Later in the morning, we received additional temperature alerts so a tech was
dispatched to check the situation. He found that the primary unit was
still partially operational, but the compressor was iced up and only warm air
was being blown. The secondary unit was not correctly sensing the
problems with the primary unit, and was not operating its compressor, it was
just using its fan to recalculate air. Therefore since neither unit was
operating a compressor, no cooling took place leading to the high
temperatures which automatically shut down some of our equipment.
Immediate Corrective action taken
Upon arriving at the data center, our technicians opened the doors to
help with air circulation and also manually shut down a number of our other
servers and routers to prevent heat damage until we could get the air
conditioners working correctly. Others arrived with electric fans to further
help with circulation. We contacted the air conditioner repair company
who installed the thermostat the week before.
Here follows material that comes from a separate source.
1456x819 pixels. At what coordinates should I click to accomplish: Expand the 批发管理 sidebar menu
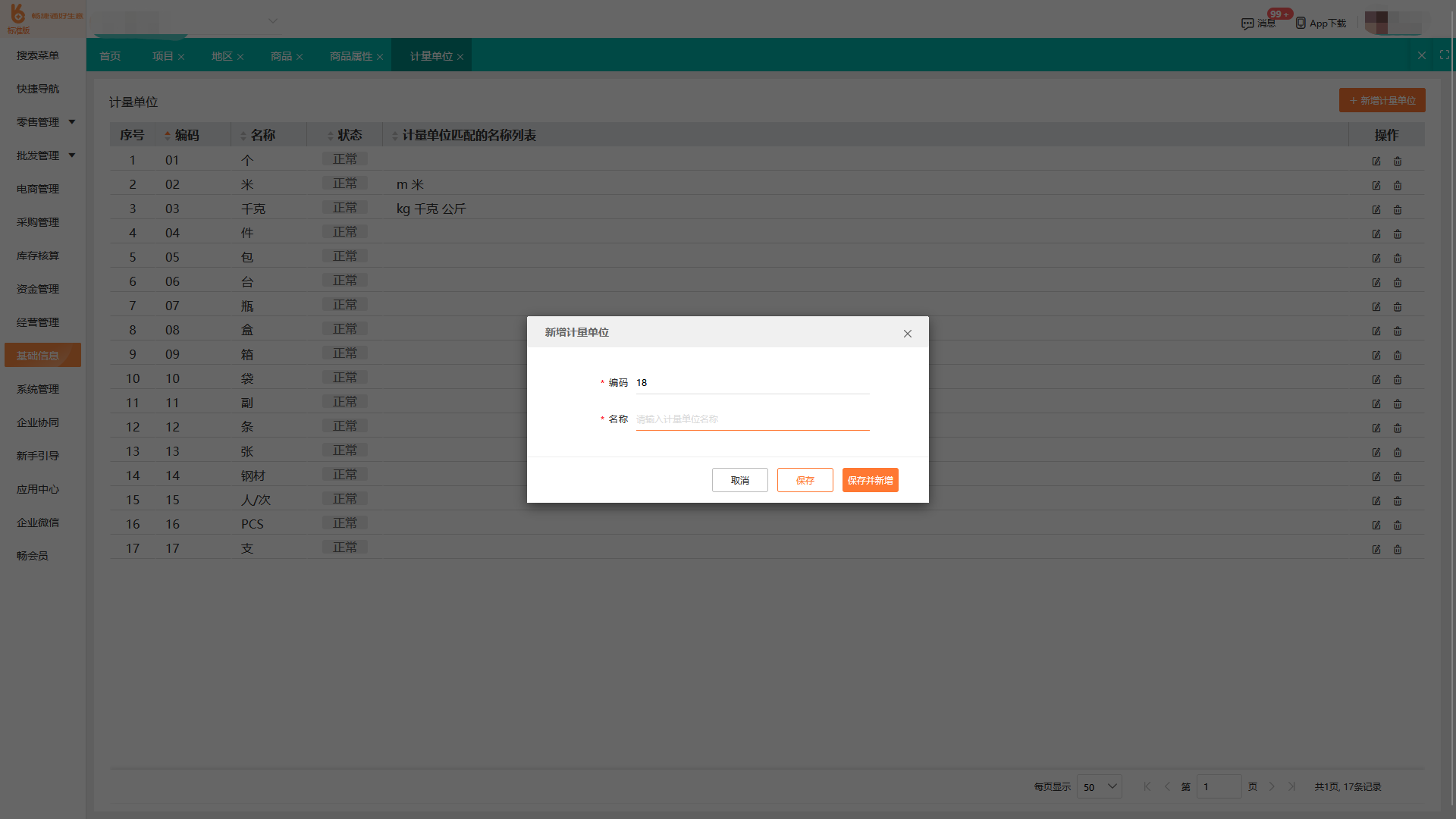[x=43, y=155]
We further investigated the AC problems, and eventually found
that by switching the main power off for the primary AC, the secondary AC
began to function properly and immediately began to cool the
datacenter.
When the AC repair company arrived, they began the process of de-icing the
primary AC and began work to find out what went wrong with the AC programming
that prevented the secondary unit from functioning properly. They identified
the problem and had it fixed very quickly.
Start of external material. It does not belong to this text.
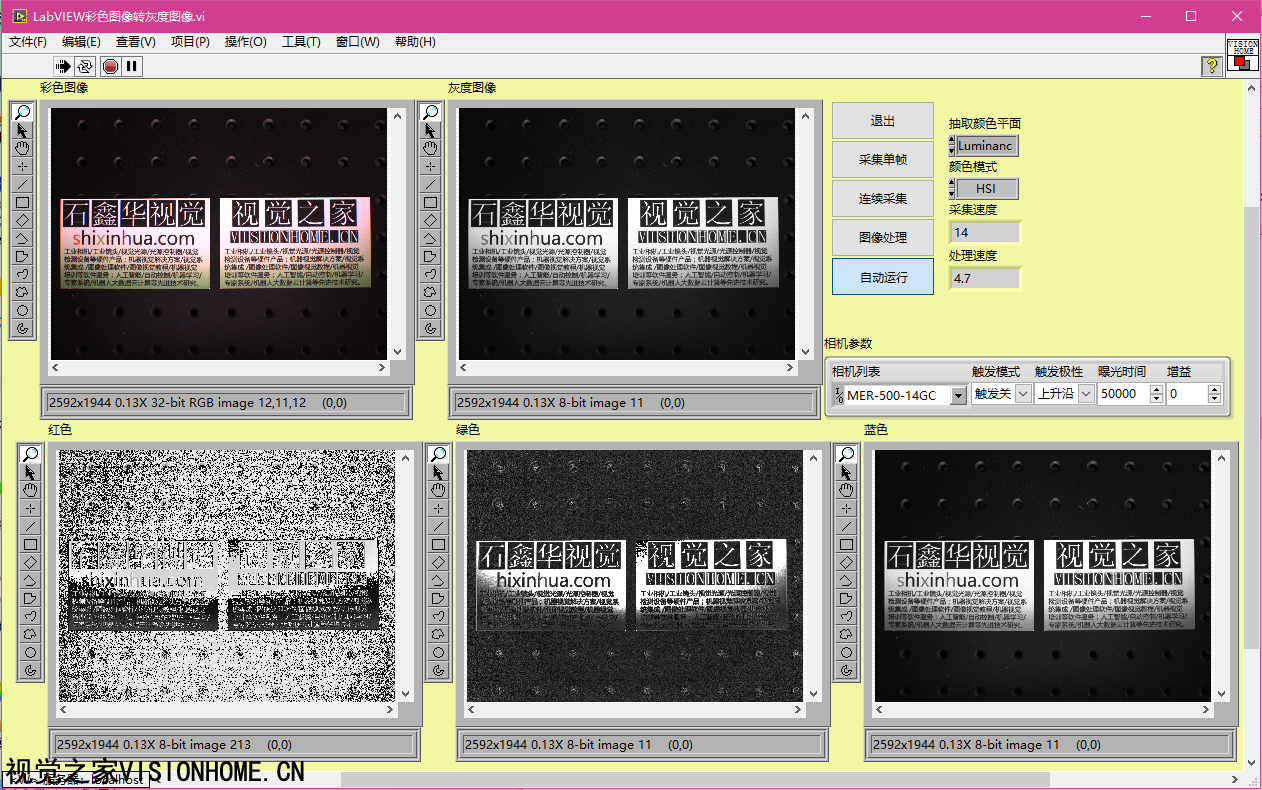Pause the VI with the pause icon

click(x=132, y=66)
Immediate actions to prevent the problem from recurring
We have dual (two-stage) alarms for high temperature situations that should
have alerted us earlier to these problems. The first, which we received
earlier in the morning, is an email-based alarm/paging system. The
second works via interior building temperature sensors wired through our
24-hour monitored fire/burglary alarm company, and alerts a different set of
people. We did not receive any calls from the alarm company when the
temperatures surpassed our alarm point. We immediately called them and
they came onsite to repair the misconfiguration that stopped the alarm
company from being alerted.
Later email alerts were not possible due to the fact that our main routers
were automatically shutoff and offline.
The AC repair company also made changes to the programming on the AC
units. The AC's were at the time switching to an "economizer mode" that
blows cooler air in from outside. Since the temperatures in this area
are too high for the "economizer mode" to work correctly most of the year,
they disabled that mode. They also set up both AC's to continually run
their fans, regarless of whether the compressor is working or not (this will
help de-ice the compressor in case it freezes). Lastly, they raised the
thermostat temperature in the building a couple of degrees to prevent
overworking the AC units when they were not necessary, which should help
prevent any further compressor freezing altogether.
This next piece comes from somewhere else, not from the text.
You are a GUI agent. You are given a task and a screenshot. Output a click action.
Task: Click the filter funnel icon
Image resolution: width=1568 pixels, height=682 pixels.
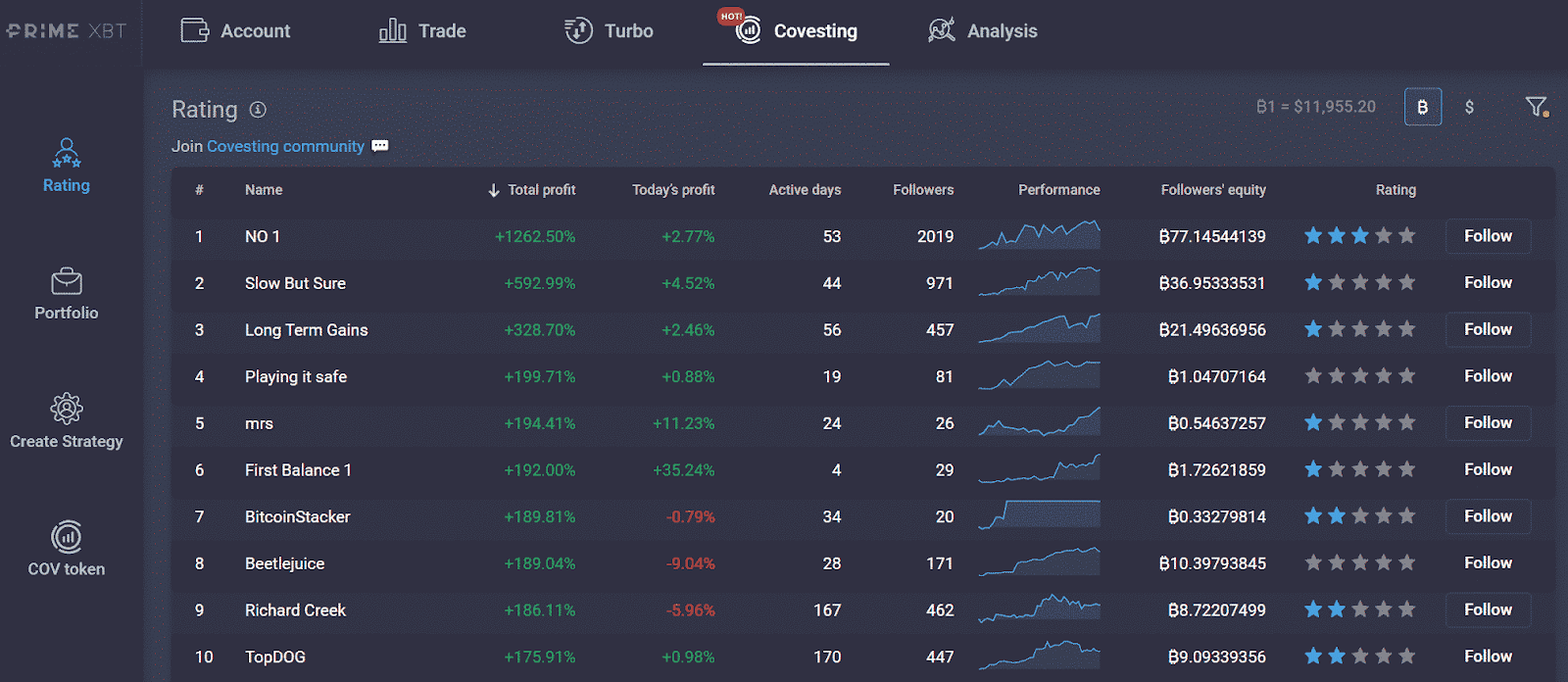[1536, 107]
As temperatures went down, we worked to bring individual components of the
network back online, with the main routers being the top priority. All of our
systems were back online within the hour.
Long term plans
In working with the AC company to make future plans, they found that alarm
circuits are available on our AC for such things as high temperature, power
problems as well as problems with the compressors (high or low
pressure). We are working to find ways to monitor those additional
alarm circuits. We also manually tripped the secondary temperature
alarm equipment the next morning and verified that the alarm company had
correctly configured the alarm system, which resulted in immediate calls from
the alarm company.
We will add additional checks for such problems in the future by paging more
people at more frequent intervals as the temperatures or other alarms go
off. We are also going to develop a way to more immediately alert
critical customers to such problems in a way that doesn't delay efforts of
those working to repair the problems. These alerts will probably be
sent through an alternate channel such as wireless or telephone modems in
addition to our standard Internet connections. Hopefully with the actions we
have taken this should never be a problem for us in the future. Our goal is
to make our services available 100% of the time for our customers.